In contrast to the unmodified sulfated oligosaccharides of muparfostat, compounds possessing dodecyl (3), 12-(4-naphthalen-1-yl-[1,2,3]triazol-1-yl)dodecyl (5) or cholestanyl (14 and PG545) as the aglycone component demonstrated complete or near-complete inhibition of RSV infectivity (Table 1). Moreover, these four glycosides exhibited more favorable IC50 values than muparfostat, and showed virucidal activity, a functional feature absent in muparfostat oligosaccharides (Table 2).

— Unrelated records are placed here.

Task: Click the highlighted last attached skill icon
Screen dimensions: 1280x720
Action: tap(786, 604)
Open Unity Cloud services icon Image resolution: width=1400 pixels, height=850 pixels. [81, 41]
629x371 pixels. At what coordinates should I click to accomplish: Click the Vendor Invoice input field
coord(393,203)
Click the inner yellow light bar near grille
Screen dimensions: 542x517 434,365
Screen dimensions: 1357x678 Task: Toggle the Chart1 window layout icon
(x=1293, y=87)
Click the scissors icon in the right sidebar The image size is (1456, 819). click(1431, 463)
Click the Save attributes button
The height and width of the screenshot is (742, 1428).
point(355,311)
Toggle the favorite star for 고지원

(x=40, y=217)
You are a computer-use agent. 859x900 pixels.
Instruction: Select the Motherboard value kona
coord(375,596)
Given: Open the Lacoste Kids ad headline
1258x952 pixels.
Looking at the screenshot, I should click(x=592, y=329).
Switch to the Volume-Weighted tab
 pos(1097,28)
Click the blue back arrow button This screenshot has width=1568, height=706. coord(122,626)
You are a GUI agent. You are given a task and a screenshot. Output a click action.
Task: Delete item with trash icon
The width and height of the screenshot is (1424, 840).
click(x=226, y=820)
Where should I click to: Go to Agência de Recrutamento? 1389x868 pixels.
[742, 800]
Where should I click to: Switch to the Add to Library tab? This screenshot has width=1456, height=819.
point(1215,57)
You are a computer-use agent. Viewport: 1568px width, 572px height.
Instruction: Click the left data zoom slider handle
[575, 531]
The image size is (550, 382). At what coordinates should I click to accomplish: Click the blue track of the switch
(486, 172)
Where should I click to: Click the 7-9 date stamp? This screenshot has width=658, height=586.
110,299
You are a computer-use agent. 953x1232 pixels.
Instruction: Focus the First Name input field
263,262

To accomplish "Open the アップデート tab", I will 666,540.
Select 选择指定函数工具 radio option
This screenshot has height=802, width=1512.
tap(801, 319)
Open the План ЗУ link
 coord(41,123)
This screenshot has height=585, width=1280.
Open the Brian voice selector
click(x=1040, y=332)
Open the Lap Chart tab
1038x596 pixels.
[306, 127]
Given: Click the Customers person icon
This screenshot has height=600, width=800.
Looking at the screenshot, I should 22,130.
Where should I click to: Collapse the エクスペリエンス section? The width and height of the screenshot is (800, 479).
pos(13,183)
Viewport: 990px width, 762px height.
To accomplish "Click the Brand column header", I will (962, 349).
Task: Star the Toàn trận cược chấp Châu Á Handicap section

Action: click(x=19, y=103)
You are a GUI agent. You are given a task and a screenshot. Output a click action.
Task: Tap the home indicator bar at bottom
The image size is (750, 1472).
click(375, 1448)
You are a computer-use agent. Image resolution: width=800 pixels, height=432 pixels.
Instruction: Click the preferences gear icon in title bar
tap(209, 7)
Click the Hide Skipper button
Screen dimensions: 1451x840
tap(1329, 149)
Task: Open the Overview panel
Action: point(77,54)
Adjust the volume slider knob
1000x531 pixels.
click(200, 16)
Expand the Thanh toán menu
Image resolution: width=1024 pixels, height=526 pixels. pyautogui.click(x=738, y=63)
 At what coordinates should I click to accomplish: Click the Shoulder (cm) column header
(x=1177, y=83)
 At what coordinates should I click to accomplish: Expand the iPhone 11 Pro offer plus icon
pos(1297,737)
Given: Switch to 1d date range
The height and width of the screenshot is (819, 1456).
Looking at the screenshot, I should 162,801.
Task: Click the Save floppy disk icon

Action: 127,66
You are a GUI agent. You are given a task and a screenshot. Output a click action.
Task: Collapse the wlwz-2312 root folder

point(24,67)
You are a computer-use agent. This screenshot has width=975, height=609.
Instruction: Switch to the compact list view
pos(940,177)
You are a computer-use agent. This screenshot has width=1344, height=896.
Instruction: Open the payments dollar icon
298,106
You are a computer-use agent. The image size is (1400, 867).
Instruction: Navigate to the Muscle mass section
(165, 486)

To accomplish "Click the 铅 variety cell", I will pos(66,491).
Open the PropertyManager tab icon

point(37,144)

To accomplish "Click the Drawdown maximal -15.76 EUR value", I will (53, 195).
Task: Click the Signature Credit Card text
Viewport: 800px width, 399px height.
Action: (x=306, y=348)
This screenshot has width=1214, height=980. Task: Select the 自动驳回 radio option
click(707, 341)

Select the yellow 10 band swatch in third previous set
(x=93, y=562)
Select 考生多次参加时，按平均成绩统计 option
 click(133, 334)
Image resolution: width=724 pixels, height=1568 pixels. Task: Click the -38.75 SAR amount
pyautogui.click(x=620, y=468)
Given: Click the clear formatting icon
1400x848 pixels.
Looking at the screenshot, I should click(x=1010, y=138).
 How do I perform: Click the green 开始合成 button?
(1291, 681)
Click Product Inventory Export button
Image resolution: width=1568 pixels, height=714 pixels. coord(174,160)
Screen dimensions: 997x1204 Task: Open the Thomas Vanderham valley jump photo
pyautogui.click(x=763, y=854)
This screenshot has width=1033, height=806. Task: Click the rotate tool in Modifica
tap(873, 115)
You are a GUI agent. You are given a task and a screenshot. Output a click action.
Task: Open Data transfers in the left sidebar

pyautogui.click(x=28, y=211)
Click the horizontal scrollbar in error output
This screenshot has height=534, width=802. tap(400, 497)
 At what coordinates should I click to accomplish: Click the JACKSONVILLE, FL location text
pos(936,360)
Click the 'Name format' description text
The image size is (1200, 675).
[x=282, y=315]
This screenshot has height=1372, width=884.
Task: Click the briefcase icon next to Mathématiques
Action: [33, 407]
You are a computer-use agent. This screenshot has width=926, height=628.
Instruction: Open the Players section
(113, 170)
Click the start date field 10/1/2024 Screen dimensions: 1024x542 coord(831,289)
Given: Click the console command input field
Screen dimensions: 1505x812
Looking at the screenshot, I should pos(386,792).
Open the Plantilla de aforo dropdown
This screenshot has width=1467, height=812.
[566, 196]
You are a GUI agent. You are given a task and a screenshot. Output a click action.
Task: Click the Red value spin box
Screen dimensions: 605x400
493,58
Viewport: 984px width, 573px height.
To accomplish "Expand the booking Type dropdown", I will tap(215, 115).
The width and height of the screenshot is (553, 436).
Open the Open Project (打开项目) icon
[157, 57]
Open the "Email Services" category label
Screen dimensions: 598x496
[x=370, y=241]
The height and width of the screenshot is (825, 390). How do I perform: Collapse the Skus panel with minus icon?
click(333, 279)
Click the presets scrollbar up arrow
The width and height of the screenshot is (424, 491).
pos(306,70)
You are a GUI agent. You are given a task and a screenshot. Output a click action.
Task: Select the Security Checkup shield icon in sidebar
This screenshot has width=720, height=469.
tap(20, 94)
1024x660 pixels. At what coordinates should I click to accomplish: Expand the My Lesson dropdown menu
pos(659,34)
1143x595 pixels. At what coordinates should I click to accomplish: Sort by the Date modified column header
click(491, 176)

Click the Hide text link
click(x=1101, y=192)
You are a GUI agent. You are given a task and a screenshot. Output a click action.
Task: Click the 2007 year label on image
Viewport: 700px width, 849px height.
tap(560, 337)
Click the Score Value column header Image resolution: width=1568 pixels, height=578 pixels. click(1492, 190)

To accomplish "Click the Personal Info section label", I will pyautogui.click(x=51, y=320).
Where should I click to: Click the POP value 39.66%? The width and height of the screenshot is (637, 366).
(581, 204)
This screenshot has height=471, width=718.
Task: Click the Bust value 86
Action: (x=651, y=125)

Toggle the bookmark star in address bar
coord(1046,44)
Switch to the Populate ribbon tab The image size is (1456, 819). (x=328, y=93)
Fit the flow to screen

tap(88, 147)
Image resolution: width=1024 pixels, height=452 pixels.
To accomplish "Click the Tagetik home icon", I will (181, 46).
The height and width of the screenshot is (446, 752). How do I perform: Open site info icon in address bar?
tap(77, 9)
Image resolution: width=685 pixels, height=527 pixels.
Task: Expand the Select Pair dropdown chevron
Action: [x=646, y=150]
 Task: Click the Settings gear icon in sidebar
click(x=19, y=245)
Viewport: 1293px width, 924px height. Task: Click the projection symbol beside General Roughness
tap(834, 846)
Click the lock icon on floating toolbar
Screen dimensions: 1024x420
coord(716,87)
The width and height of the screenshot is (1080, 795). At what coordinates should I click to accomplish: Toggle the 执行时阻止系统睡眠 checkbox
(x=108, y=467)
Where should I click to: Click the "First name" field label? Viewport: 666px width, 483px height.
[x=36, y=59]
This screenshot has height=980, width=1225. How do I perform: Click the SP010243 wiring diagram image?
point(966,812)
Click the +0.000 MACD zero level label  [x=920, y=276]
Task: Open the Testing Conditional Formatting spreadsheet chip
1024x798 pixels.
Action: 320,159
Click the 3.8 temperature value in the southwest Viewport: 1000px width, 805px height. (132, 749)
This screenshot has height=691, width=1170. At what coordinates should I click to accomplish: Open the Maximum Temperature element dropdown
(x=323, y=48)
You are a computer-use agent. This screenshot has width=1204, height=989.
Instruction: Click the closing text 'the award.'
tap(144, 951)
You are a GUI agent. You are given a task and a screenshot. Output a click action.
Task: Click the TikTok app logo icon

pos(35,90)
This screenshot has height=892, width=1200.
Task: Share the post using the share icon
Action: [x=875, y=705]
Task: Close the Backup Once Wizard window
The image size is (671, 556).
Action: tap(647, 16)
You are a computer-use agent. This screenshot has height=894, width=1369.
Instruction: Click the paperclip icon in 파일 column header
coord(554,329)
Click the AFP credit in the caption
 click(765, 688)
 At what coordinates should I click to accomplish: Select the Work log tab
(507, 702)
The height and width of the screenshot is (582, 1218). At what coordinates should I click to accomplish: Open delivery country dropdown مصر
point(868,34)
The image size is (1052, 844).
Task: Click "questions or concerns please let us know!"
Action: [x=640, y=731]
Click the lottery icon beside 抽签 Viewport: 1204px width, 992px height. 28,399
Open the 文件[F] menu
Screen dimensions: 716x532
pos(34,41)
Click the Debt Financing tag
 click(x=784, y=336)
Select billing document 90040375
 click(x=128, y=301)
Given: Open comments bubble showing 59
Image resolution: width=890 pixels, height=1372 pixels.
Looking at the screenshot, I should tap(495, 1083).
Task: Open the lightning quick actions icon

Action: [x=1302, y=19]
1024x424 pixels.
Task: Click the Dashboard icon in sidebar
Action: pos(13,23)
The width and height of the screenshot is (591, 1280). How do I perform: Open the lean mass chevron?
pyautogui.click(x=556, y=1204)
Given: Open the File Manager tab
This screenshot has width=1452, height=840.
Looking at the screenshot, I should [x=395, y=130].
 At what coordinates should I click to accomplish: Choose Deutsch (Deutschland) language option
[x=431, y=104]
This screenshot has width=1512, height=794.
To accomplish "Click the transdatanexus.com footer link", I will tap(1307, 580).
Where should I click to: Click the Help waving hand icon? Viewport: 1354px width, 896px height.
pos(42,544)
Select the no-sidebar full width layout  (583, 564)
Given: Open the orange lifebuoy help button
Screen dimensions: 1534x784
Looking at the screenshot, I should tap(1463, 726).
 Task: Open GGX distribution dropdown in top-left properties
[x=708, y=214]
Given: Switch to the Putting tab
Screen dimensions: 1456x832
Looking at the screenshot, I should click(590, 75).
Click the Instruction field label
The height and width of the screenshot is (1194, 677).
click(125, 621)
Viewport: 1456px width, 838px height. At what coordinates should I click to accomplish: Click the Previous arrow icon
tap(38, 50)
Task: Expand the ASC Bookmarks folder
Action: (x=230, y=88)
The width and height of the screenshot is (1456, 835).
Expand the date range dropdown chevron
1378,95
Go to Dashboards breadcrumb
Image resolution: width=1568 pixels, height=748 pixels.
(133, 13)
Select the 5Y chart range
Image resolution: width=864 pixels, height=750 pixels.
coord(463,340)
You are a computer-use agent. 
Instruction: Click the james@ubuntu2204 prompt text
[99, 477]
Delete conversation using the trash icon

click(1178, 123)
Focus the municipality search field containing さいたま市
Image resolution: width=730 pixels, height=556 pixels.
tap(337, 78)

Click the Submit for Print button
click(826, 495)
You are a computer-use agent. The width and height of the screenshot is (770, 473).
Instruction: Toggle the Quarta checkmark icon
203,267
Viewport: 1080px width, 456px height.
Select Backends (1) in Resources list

Since PG545 exhibited the most pronounced virucidal activity, this glycoside was selected for detailed evaluation of anti-RSV potency. Note that although both PG545 and 14 are check details composed of a lipophilic cholestanyl group conjugated to a sulfated tetrasaccharide, PG545 contains maltotetraose while 14 possesses a mannose α(1 → 3)/(1 → 2)-linked tetrasaccharide, as found in muparfostat, as the oligosaccharide selleck component. The dose response effects of PG545 on the viability of HEp-2 cells and on infection of these cells by RSV are shown in Fig. 1A. The anti-RSV activity of the cholestanol-sulfated
oligosaccharide conjugate (PG545) was ∼5 times greater than that of unmodified sulfated oligosaccharide of muparfostat. PG545 completely blocked RSV infectivity at concentrations of ⩾20 μg/ml while unmodified sulfated oligosaccharides of muparfostat did not demonstrate complete inhibition even at 500 μg/ml. At a concentration range of 0.16–500 μg/ml muparfostat demonstrated no cytotoxicity while PG545 reduced viability of HEp-2 cells with CC50 value of 230 μg/ml. Given the presence in PG545 of cholestanol, a sterol that could interact with many different lipophiles such as serum apolipoproteins, we tested the cytotoxicity and anti-RSV activity of PG545 using serum-free media. Under these conditions, the anti-RSV activity of PG545 was ∼16 times greater than that of muparfostat. Note that the absence
of serum in the culture medium enhanced both the anti-RSV activity and cytotoxicity of PG545 by ∼5-fold (Fig. 1B) as opposed to data obtained in the presence of serum (Fig. 1A). We also tested the effect of PG545 on infectivity of IAV or VSV. The former virus uses sialic acid for initial interaction with cells. While the cellular receptor for VSV is not known (Coil and Miller, 2004) this virus is highly sensitive to GAG mimetics Galeterone (Baba et al., 1988). PG545 and muparfostat efficiently inhibited infectivity of VSV while showing no effect on IAV infectivity (Fig. 1C). To identify which step of the infectious cell cycle of RSV is affected by PG545, the compound was added to HEp-2 cells at different time points relative to the virus inoculation. The presence of compound during the 2 h period of virus attachment to and entry into the cells resulted in near complete blockade of RSV infectivity (Fig. 2) indicating that one of the initial steps of RSV infection of cells is the major target of PG545 activity.